A typical modern wind turbine is about 100 meters high, generates 2 MW, costs about $2.5 million and weighs about 200 tons. Large offshore turbines can generate up to 15 MW, cost about $13 million and weigh 500 tons.82 Operational capacity depends on the wind available, but the average across wind farms is about 65%. With 8640 hours in a year, a 2 MW wind turbine generates typically 2 × 8640 × 0.65 = 11.232 MW h or 11.2 GW h every year.
An ideal electrolyzer would require 39.4 kilowatt hours (kWh) of electricity to produce a kilogram of hydrogen. Typical real-life values are ca. 50 kWh kg−1 H2. Based on this, meeting the 2023 world demand of 97 million tons via electrolysis would require 4.850 TW h, or 434.000 wind turbines. The installed world wind turbine capacity in 2023 was 5.879 TW h.83 So in theory, if nearly all the wind power worldwide would be used for making hydrogen via electrolysis, it could cover the 97 million tons. But this is only in theory. In real life, <100 TW h of renewable energy was used for making hydrogen in 2023.12
Even the theoretical capacity for making green hydrogen is still a far cry from the transition to the hydrogen economy. A 20% share for hydrogen as an energy carrier would require 36.000 TW h. This would mean a six-fold increase of the number of wind turbines worldwide, to 2.5 million turbines. At the current rate of installation, this will take 50 years (in 2023, a record of 100 GW were installed, which equates to 50.000 turbines of 2 MW).83 But since the average lifetime of a turbine is 20 years, the installation capacity will have to double every 20 years to increase the numbers of turbines thereafter. Reaching the 20% hydrogen threshold by 2050, or indeed even by 2060, is unrealistic. In fact, considering that in 2023 green hydrogen accounted for only 0.05% of the world energy demand, reaching even a 10% share by 2050 is unrealistic.
Other regions
The Middle East and North Africa (MENA) have abundant solar possibilities. The problem is that they are also rich in oil and gas. Low fossil fuel prices limit the development of renewables. Furthermore, improving living standards are increasing energy consumption in MENA by 3% annually.84 Renewable energy will be used to fulfill increasing demand, before attempts are made to phase out fossil-carbon based energy. Similarly, Australia has significant renewable energy potential. It is projected to produce up to 3 million tpa of green hydrogen by 2040, and could export this hydrogen to resource-strained trading partners such as South Korea and Japan. But this is only 3% of today's hydrogen market.85
The outlook for hydrogen in the coming decades
Today, fossil-carbon based hydrogen is the most cost-effective. In the US, low natural gas prices make SMR the most attractive option. In Europe, the geopolitical situation has strongly influenced natural gas prices.86 As a result, CG is followed by ATR in producing the lowest-cost hydrogen. However, if CO2 emissions are taxed at 60 $ per t, ATR-CCS becomes cheaper. In China, the difference between coal and natural gas prices is even larger, making CG the cheapest method. Green hydrogen is not competitive.

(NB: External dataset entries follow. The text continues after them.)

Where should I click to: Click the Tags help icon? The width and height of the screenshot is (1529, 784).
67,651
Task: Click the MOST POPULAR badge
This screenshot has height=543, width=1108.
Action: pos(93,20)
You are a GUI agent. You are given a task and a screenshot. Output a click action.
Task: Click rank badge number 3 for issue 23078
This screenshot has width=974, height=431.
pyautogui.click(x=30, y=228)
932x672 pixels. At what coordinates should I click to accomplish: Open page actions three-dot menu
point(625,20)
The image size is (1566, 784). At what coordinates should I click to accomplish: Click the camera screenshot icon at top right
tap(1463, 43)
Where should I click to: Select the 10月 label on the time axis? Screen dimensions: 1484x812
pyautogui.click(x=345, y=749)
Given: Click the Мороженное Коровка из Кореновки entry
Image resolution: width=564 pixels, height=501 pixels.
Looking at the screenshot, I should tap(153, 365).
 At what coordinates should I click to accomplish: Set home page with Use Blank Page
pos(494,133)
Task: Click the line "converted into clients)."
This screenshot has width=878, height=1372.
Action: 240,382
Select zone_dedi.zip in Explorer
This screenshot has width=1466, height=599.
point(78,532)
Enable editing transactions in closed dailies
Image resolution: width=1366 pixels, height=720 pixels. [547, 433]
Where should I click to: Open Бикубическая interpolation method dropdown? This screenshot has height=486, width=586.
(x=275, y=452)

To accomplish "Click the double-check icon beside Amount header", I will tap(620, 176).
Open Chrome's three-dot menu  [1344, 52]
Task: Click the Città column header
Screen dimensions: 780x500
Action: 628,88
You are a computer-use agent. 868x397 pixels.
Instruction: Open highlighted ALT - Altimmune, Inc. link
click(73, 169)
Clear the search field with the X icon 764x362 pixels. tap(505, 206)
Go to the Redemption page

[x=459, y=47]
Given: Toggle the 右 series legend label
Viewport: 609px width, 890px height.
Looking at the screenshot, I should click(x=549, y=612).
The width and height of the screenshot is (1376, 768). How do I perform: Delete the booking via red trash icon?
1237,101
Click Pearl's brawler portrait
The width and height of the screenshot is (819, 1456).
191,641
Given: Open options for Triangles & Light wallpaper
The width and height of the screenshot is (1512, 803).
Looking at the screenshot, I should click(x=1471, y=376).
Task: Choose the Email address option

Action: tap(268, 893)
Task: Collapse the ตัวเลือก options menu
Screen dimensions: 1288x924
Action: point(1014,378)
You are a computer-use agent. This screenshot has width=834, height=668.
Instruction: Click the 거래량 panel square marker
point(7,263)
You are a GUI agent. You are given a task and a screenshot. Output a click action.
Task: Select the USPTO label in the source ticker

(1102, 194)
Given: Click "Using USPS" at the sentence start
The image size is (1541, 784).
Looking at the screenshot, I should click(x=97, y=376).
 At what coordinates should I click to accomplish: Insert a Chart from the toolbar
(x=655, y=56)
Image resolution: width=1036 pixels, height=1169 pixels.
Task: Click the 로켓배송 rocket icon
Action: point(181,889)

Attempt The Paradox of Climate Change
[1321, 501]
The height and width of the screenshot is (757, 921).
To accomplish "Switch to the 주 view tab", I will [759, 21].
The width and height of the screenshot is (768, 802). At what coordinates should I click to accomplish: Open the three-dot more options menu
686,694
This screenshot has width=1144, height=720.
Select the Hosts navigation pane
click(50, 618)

By 2030, US natural gas prices at the Henry Hub are expected to rise to 5.13 $ per GJ.87 SMR would still be the most cost-effective production method, at just under 1.5 $ per kg H2. The European price of green hydrogen is expected to be on-par with today's ATR-CCS production methods, when emissions are taxed at >60 $ per t CO2 eq. However, when the current geopolitical tensions ease, the European and Asian natural gas prices are expected to move towards about 7.60 $ per GJ.88 This means that in Europe, SMR would be the cheapest method of producing hydrogen, but if CO2 taxes would exceed 70 $ per t, ATR-CCS will be the most cost-effective. In China, lower natural gas prices result in similar costs for SMR and CG (1.85 and 1.79 $ per kg H2, respectively). A carbon tax of 70 $ per t would make hydrogen via ATR-CCS the cheapest. Green hydrogen would remain uncompetitive.
By 2040, US natural gas prices are expected to increase to 6.22 $ per GJ.87 If European and Asian gas prices follow a similar trend from 2030 onwards, natural gas would cost about 9.21 $ per GJ. Carbon-based hydrogen would still remain the cheapest option.
Conclusions
Current hydrogen production is based on demand from the petroleum refining and ammonia sectors, not as an energy carrier. Decarbonizing industrial sectors or transportation requires large-scale investment and long-term worldwide government support, neither of which are available.
The hydrogen economy narrative glosses over the barriers for building the required infrastructure. It assumes a joint global commitment and a surplus of cheap renewable energy. In reality, world energy demand will only increase in the coming decades. India, Africa and South America are home to over 40% of the world's population, yet account for only 13% of its energy demand. To reach the same quality of life as in Europe or North America, their energy footprint would have to increase five-fold. This means that the world will continue using all available energy, irrespective of its source.
The ambitious green hydrogen goals of the US Government and the European Union are unrealistic. With no clear and convincing business case, there is no incentive for large-scale investment in water electrolysis. The low cost and abundance of fossil fuels, and the absence of a unified worldwide carbon tax policy rule out any chance that green hydrogen would account for even 10% of the world energy demand by 2050. Even if there were a clear incentive by then, building a worldwide green hydrogen infrastructure would take decades. Fairytales are nice, but in reality there will be no hydrogen economy in the 21st century.
Methods
The methods and models used for calculating the hydrogen production costs, as well as example calculations and a full set of parameters and their sources are included in the ESI.†
Data availability
The data supporting this article have been included as part of the ESI.†
Conflicts of interest
There are no conflicts of interests to declare.